Pensioenakkoord van tafel

De achteruitgang van pensioenen is extra wrang omdat er in de zomer van 2011 na lang onderhandelen juist een pensioenakkoord was gesloten tussen de sociale partners en het kabinet. De pensioenleeftijd zou in 2020 in één keer naar 66 jaar worden verhoogd en in 2025 naar 67 jaar. Ook zou vanaf 2020 om de vijf jaar worden bekeken of de pensioenleeftijd verder verhoogd moet worden om in balans te blijven met de stijgende levensverwachting.
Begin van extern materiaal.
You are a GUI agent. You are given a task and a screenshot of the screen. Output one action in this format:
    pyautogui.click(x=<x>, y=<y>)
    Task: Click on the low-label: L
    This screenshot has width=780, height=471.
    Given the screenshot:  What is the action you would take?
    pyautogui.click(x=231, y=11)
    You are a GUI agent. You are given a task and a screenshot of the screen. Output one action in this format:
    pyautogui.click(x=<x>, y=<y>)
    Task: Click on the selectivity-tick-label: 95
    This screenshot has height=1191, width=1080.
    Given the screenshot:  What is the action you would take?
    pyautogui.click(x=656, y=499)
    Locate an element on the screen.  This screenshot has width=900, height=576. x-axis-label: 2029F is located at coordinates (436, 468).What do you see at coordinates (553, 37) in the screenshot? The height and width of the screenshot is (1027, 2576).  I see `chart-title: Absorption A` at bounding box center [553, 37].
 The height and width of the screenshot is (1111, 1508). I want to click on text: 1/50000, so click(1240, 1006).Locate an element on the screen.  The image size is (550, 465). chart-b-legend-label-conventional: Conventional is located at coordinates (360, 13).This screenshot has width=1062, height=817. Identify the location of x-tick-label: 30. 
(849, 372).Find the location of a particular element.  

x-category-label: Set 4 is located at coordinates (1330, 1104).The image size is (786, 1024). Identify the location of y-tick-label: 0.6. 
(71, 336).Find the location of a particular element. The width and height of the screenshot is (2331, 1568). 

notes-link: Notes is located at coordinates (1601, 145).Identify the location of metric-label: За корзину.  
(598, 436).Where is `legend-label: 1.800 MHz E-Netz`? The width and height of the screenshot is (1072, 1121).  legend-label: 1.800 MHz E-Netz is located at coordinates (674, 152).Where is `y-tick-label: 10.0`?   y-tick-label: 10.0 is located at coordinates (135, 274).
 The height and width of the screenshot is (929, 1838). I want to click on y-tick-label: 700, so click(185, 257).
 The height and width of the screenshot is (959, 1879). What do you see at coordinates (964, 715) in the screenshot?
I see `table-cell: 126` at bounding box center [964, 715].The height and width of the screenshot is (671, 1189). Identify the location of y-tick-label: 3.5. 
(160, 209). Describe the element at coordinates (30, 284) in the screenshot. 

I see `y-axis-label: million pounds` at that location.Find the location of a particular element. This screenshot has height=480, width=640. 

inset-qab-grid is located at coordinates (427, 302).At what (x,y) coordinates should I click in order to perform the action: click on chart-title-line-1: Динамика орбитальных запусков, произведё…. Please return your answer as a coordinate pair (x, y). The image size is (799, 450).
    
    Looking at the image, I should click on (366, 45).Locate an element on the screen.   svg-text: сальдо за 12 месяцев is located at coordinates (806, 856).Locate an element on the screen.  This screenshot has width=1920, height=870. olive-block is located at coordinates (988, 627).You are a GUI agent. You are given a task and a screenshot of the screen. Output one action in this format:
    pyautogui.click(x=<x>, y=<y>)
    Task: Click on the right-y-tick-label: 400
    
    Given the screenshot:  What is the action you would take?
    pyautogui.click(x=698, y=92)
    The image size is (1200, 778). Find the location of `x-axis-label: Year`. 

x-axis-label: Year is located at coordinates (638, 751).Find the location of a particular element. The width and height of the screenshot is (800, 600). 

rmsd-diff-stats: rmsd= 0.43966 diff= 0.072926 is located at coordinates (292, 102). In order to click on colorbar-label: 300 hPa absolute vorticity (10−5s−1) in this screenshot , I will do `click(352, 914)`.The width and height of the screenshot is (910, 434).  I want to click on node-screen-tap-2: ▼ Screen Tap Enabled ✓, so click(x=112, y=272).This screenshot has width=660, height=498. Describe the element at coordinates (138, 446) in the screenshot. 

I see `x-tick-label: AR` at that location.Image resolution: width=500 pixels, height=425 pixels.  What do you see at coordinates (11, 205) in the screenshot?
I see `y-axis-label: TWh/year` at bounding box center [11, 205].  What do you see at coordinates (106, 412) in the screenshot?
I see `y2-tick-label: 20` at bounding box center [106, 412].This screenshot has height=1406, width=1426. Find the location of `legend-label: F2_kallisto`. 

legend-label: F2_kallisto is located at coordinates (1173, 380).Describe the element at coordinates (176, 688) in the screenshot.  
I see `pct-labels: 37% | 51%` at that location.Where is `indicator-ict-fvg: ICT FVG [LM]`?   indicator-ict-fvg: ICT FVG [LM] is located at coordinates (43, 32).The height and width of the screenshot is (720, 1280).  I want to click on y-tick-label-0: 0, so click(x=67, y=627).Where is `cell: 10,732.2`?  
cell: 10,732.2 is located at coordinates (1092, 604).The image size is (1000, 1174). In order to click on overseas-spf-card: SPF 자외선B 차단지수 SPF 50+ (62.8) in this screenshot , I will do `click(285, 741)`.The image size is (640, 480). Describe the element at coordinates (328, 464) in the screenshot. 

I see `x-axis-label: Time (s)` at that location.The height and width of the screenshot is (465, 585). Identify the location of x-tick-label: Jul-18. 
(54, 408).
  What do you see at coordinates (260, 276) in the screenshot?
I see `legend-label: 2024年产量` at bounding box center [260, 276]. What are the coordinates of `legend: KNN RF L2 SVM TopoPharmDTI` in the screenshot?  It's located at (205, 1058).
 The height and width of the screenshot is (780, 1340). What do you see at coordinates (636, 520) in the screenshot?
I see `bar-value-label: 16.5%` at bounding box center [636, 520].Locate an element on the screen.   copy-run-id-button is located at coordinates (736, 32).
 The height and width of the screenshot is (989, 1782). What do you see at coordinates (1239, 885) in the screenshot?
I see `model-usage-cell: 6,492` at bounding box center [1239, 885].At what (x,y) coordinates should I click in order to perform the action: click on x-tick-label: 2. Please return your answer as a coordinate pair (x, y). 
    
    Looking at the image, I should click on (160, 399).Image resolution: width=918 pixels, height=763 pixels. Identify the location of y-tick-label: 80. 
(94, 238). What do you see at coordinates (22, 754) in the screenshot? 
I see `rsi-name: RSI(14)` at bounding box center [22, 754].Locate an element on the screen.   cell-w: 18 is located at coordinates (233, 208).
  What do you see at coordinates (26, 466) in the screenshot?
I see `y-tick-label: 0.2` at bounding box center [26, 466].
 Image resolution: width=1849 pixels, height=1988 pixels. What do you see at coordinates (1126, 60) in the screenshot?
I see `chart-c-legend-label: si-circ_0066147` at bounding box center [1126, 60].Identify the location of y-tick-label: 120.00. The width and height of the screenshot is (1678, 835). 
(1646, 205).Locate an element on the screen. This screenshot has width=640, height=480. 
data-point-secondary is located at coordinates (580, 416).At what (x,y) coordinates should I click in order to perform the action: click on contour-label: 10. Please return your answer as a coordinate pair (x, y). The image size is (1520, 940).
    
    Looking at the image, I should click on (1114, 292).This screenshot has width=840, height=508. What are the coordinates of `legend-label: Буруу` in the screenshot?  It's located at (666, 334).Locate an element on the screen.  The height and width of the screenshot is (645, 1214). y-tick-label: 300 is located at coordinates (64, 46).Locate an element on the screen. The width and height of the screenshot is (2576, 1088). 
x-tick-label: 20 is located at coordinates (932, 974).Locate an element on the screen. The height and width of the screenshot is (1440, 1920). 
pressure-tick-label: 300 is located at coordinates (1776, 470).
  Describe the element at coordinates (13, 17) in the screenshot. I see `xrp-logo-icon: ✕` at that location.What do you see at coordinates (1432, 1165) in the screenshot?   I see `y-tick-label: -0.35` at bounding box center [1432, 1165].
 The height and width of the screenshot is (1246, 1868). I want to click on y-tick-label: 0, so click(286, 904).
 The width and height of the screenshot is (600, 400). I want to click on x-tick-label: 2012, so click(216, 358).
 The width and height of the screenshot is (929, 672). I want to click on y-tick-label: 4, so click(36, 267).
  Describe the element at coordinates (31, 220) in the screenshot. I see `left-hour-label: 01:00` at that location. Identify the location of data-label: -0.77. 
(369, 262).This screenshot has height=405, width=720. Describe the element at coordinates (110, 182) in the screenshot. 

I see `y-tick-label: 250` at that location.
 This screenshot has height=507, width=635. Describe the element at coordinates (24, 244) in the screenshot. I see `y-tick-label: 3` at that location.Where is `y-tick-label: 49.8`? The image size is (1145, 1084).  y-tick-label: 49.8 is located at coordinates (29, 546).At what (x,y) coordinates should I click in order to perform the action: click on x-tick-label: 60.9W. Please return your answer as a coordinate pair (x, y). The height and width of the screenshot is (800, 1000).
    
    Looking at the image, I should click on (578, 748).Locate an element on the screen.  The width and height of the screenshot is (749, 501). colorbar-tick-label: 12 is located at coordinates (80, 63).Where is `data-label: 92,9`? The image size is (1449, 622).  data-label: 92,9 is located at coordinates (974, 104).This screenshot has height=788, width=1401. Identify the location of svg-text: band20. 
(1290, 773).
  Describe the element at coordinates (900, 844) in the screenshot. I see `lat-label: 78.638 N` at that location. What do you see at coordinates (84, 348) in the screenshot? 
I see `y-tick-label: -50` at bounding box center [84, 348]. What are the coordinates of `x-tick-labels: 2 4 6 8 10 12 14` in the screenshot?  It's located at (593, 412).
In 2012 moest het kabinet echter stevig bezuinigen om het begrotingstekort niet te laten oplopen boven de Europese norm van drie procent. Toen de coalitie van VVD en CDA er tijdens het Catshuisberaad niet uitkwam met de PVV, sloten de partijen een akkoord met D66, GroenLinks en de ChristenUnie. In het zogeheten lenteakkoord sneuvelden veel van de afspraken uit het pensioenakkoord. Zo werd onder meer afgesproken om de AOW-leeftijd met directe ingang geleidelijk te verhogen.

Veel afspraken uit het lenteakkoord sneuvelden op hun beurt na de verkiezingen van september 2012, tijdens de coalitieonderhandelingen van VVD en PvdA. Rutte en Samsom kwamen overeen om de AOW-leeftijd nog steeds geleidelijk, maar wel sneller te verhogen: in 2018 moet de AOW-leeftijd al 66 jaar zijn.

Langer doorwerken?

Vroeger met pensioen gaan is sinds het kabinet Balkenende-II (2003-2006; een coalitie van CDA, VVD en D66) al ontmoedigd door VUT-regelingen en prepensioenen fiscaal minder aantrekkelijk te maken. In het regeerakkoord van het kabinet Rutte-II zijn afspraken opgenomen voor een doorwerkbonus voor werknemers van 61 tot en met 65 jaar met een laag inkomen. Volgens cijfers van het CBS is de arbeidsparticipatie onder 55-plussers de afgelopen jaren voortdurend gestegen.

Op dit moment ligt bij de Raad van State een wetsvoorstel om de regels voor AOW’ers die willen doorwerken te versoepelen. Als deze wet door achtereenvolgens de Tweede en Eerste Kamer goedgekeurd wordt, zijn werkgevers voortaan verplicht om AOW’ers het wettelijk minimumloon te betalen. Ook heeft de werkende AOW’er onder meer recht op zes weken doorbetaling van zijn loon in geval van ziekte. Deze maatregelen kunnen op zijn vroegst op 1 juli 2013 in werking treden.